(Extracted data)
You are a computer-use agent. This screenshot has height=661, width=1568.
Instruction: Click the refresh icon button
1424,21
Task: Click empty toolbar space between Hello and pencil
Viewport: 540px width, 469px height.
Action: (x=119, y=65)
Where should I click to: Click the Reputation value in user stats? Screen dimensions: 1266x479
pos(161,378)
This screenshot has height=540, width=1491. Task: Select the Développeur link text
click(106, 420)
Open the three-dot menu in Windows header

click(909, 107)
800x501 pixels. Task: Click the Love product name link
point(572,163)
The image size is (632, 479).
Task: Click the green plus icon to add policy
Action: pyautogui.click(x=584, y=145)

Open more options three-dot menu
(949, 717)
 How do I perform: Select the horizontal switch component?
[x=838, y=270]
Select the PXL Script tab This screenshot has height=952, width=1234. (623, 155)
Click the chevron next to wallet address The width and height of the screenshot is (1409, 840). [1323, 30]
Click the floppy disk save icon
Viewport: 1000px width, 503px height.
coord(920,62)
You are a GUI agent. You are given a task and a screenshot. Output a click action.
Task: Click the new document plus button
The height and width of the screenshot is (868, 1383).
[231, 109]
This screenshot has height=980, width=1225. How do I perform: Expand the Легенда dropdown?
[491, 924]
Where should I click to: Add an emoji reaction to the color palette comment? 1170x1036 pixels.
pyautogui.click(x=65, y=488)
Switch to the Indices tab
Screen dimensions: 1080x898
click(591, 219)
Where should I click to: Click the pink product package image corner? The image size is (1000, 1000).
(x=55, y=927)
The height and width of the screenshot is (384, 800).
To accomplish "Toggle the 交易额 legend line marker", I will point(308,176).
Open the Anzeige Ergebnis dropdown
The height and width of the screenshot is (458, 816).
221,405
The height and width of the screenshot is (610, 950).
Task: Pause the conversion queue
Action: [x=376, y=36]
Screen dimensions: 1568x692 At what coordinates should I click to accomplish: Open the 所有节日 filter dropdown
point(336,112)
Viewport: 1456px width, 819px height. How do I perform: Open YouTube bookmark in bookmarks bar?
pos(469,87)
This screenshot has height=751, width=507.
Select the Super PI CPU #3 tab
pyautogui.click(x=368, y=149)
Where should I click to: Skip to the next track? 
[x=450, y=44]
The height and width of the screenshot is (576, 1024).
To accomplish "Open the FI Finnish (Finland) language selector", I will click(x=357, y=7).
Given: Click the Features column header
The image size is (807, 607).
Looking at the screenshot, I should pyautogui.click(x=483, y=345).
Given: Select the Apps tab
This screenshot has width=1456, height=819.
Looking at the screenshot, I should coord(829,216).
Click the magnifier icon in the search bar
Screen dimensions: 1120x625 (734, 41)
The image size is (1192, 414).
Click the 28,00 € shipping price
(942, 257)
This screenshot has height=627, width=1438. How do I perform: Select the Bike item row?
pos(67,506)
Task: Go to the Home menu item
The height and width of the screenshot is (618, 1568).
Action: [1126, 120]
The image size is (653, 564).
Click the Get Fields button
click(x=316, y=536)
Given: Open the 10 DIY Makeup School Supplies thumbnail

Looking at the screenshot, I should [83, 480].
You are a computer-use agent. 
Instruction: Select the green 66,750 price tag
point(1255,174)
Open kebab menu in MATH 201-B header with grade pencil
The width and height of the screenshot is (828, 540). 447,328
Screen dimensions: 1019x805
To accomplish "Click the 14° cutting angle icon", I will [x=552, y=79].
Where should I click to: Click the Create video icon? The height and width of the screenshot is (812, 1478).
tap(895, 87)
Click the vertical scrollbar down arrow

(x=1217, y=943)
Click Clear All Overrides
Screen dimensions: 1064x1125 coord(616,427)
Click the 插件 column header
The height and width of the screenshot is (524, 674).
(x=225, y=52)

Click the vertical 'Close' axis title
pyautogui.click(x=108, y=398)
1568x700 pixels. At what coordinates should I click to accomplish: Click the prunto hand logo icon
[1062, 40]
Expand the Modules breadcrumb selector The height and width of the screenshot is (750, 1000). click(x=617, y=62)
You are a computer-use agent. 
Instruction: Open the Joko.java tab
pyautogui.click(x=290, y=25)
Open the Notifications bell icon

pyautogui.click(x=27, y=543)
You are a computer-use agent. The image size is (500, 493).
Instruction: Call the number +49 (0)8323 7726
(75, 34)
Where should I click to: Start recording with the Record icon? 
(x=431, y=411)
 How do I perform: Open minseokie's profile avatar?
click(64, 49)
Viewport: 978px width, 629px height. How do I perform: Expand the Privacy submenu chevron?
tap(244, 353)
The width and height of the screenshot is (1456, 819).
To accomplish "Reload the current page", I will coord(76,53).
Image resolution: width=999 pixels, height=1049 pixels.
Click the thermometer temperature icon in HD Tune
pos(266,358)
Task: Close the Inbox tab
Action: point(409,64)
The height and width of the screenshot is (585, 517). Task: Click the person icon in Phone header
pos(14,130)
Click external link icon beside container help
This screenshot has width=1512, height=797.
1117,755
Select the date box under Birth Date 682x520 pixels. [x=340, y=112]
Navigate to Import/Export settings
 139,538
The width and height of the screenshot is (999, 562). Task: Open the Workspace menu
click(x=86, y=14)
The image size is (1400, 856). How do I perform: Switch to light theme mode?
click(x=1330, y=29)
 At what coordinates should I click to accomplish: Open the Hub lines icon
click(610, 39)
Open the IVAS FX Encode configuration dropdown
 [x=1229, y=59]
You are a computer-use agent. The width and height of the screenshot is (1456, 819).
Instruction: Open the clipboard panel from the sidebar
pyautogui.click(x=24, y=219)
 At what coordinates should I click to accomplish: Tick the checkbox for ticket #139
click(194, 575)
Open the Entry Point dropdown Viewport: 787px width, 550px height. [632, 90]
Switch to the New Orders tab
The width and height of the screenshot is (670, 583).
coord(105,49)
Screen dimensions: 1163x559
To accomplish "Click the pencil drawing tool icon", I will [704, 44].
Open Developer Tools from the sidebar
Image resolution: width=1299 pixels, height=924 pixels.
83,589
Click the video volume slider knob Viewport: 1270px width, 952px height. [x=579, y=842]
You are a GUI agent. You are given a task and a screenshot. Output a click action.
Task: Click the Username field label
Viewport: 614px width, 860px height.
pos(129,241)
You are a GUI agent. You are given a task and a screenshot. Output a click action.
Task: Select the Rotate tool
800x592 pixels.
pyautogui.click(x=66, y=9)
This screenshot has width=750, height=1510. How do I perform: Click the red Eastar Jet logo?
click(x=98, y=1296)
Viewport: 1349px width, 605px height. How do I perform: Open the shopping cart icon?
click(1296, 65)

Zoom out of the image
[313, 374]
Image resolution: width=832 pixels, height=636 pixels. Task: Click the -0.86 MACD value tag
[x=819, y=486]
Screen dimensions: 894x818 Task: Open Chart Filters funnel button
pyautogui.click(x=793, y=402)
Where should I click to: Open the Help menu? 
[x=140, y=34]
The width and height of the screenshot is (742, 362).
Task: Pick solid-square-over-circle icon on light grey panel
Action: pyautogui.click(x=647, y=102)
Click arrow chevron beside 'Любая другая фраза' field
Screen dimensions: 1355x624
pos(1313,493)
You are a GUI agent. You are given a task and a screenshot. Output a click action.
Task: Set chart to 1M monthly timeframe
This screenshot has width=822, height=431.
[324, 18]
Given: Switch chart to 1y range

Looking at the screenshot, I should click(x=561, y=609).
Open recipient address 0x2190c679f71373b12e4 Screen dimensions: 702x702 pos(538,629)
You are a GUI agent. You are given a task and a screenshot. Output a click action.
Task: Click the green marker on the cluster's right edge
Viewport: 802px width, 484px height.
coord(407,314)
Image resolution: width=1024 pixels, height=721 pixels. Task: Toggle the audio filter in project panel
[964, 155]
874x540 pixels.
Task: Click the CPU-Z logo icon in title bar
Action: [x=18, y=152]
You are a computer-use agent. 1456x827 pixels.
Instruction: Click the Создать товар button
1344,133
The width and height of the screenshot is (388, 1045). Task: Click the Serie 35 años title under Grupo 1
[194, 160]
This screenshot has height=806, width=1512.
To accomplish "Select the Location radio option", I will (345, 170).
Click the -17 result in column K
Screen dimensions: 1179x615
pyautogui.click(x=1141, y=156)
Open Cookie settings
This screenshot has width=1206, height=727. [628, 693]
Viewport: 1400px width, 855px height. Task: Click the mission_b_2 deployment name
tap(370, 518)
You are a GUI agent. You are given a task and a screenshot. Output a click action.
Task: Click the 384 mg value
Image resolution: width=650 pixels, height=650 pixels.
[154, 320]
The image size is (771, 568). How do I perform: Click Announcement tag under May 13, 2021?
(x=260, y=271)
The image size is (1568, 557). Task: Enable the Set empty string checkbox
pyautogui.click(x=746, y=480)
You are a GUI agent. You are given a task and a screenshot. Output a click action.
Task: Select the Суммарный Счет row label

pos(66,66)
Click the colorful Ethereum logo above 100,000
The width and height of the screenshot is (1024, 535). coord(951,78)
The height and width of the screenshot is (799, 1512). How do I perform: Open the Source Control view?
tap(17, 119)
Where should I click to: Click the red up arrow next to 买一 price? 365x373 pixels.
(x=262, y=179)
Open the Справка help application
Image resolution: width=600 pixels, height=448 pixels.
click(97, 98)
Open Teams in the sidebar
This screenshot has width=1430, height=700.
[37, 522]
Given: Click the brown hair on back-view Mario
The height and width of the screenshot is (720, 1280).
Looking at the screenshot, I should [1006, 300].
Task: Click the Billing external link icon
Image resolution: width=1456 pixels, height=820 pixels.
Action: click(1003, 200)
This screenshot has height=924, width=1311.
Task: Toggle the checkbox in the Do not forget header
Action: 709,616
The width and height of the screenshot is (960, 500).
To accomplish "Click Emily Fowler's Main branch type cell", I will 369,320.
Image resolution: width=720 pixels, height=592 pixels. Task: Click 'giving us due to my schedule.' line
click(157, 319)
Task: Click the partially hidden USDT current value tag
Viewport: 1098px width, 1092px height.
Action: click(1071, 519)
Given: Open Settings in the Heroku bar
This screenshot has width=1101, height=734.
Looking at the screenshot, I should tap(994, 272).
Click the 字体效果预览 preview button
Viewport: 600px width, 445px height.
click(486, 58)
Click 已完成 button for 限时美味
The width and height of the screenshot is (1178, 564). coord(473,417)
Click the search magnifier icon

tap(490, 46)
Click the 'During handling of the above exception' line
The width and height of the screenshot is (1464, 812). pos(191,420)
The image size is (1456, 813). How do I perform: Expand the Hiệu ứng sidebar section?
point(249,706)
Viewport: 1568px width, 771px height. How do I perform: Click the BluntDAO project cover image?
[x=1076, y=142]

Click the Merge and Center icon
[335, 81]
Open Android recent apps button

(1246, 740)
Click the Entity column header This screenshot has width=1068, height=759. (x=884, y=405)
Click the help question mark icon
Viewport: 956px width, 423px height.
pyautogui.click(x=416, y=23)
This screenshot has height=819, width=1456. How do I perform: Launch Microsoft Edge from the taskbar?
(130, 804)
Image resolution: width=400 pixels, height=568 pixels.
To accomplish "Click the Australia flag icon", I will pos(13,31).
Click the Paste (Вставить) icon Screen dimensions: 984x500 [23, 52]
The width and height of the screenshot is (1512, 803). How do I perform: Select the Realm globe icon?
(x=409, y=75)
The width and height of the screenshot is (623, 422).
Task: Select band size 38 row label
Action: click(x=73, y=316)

Task: Copy out the stretch of the data above from the line containing "The height and width of the screenshot is (799, 1512)." through the line containing "click(486, 58)", both ends included, reproducing every line without any change.

Written solution:
The height and width of the screenshot is (799, 1512). How do I perform: Open the Source Control view?
tap(17, 119)
Where should I click to: Click the red up arrow next to 买一 price? 365x373 pixels.
(x=262, y=179)
Open the Справка help application
Image resolution: width=600 pixels, height=448 pixels.
click(97, 98)
Open Teams in the sidebar
This screenshot has width=1430, height=700.
[37, 522]
Given: Click the brown hair on back-view Mario
The height and width of the screenshot is (720, 1280).
Looking at the screenshot, I should [1006, 300].
Task: Click the Billing external link icon
Image resolution: width=1456 pixels, height=820 pixels.
Action: click(1003, 200)
This screenshot has height=924, width=1311.
Task: Toggle the checkbox in the Do not forget header
Action: 709,616
The width and height of the screenshot is (960, 500).
To accomplish "Click Emily Fowler's Main branch type cell", I will 369,320.
Image resolution: width=720 pixels, height=592 pixels. Task: Click 'giving us due to my schedule.' line
click(157, 319)
Task: Click the partially hidden USDT current value tag
Viewport: 1098px width, 1092px height.
Action: click(1071, 519)
Given: Open Settings in the Heroku bar
This screenshot has width=1101, height=734.
Looking at the screenshot, I should tap(994, 272).
Click the 字体效果预览 preview button
Viewport: 600px width, 445px height.
click(486, 58)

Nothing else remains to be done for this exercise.